## REQUIRED WORK
Pick out and copy every line below that has the word "product".

*** INPUT DATA ***

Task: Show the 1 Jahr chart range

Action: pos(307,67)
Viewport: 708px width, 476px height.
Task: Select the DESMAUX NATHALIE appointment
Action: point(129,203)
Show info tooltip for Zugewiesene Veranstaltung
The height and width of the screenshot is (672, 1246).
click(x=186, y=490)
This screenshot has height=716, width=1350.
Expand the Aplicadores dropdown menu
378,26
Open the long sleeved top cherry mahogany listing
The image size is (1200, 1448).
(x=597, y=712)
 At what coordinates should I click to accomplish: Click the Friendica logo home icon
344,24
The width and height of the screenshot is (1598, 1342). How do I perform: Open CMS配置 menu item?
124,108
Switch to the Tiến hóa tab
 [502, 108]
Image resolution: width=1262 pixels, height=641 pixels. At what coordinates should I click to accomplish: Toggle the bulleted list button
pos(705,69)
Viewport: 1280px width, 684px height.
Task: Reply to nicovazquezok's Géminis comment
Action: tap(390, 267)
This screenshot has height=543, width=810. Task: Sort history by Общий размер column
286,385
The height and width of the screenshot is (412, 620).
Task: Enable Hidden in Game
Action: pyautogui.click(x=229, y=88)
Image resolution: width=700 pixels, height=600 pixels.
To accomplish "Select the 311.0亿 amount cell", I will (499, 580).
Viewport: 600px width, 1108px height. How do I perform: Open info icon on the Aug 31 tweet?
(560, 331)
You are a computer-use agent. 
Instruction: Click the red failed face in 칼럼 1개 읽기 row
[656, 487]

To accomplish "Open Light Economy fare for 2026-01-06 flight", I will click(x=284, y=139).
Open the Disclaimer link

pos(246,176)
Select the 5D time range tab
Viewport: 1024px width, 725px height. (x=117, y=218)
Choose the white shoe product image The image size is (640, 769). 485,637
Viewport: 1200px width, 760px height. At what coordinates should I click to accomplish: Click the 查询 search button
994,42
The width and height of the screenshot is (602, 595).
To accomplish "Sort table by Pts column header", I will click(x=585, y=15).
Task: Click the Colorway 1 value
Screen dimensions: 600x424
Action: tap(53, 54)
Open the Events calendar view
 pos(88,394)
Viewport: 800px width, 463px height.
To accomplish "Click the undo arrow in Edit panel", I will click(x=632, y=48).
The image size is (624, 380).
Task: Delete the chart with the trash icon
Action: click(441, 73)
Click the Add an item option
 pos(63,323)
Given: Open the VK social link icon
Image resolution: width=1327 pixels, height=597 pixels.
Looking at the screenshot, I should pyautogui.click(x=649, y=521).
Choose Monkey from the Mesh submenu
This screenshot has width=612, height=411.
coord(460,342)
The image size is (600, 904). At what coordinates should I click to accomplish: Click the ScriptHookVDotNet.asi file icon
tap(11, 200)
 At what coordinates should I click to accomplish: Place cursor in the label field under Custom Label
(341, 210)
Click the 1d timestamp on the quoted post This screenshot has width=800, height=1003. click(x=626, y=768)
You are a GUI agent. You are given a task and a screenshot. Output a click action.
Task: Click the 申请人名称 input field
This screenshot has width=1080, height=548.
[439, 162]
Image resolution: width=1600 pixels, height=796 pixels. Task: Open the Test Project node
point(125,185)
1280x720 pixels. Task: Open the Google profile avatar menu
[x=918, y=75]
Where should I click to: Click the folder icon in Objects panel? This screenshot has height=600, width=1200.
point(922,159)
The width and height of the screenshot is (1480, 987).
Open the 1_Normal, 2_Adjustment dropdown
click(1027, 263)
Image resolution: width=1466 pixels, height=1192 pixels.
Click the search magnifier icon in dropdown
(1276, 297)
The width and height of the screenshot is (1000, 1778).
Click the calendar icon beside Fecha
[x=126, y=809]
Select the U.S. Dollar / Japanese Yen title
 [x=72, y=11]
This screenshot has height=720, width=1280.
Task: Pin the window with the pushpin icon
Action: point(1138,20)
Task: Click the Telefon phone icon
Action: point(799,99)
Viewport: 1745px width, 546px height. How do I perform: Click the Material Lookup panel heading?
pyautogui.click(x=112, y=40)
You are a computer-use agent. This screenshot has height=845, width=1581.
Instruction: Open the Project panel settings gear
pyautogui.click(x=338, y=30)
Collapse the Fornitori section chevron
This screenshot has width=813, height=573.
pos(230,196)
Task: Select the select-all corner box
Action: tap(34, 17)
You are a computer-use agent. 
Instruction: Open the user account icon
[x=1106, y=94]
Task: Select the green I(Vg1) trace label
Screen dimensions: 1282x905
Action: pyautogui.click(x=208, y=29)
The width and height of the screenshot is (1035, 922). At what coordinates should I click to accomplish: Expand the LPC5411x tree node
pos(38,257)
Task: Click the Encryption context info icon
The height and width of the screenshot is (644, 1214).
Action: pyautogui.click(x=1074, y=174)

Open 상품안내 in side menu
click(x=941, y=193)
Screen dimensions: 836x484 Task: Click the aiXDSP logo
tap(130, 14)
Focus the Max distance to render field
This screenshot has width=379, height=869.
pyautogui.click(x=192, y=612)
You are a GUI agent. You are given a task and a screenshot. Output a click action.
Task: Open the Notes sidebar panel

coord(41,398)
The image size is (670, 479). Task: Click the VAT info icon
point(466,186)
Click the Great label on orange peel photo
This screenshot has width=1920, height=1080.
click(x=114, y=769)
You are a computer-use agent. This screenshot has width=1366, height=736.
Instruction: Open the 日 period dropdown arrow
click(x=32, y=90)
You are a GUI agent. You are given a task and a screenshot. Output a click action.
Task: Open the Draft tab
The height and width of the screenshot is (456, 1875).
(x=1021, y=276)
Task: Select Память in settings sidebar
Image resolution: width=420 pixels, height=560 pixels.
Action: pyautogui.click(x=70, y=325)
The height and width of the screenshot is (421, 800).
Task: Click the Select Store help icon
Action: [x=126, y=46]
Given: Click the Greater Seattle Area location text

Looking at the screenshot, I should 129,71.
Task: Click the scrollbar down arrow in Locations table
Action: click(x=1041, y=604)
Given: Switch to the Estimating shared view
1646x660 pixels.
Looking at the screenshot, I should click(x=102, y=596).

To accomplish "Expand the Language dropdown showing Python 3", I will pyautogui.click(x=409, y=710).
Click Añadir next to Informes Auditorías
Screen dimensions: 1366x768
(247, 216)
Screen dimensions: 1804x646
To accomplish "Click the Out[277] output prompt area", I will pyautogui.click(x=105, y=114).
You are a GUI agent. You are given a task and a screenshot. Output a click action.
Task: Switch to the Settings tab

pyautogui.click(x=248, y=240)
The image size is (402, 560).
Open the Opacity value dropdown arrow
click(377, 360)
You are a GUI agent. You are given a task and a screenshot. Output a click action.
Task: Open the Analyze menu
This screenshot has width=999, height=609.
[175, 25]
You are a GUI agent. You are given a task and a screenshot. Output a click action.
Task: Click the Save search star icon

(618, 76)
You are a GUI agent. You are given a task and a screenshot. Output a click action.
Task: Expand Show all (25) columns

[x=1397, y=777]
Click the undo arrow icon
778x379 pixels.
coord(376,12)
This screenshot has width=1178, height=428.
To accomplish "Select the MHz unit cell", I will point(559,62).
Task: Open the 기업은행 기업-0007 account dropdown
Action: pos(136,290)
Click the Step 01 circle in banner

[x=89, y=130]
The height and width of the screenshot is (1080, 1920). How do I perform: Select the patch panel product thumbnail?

*** End of INPUT DATA ***

## RESPONSE TO THE EXERCISE
Choose the white shoe product image The image size is (640, 769). 485,637
The height and width of the screenshot is (1080, 1920). How do I perform: Select the patch panel product thumbnail?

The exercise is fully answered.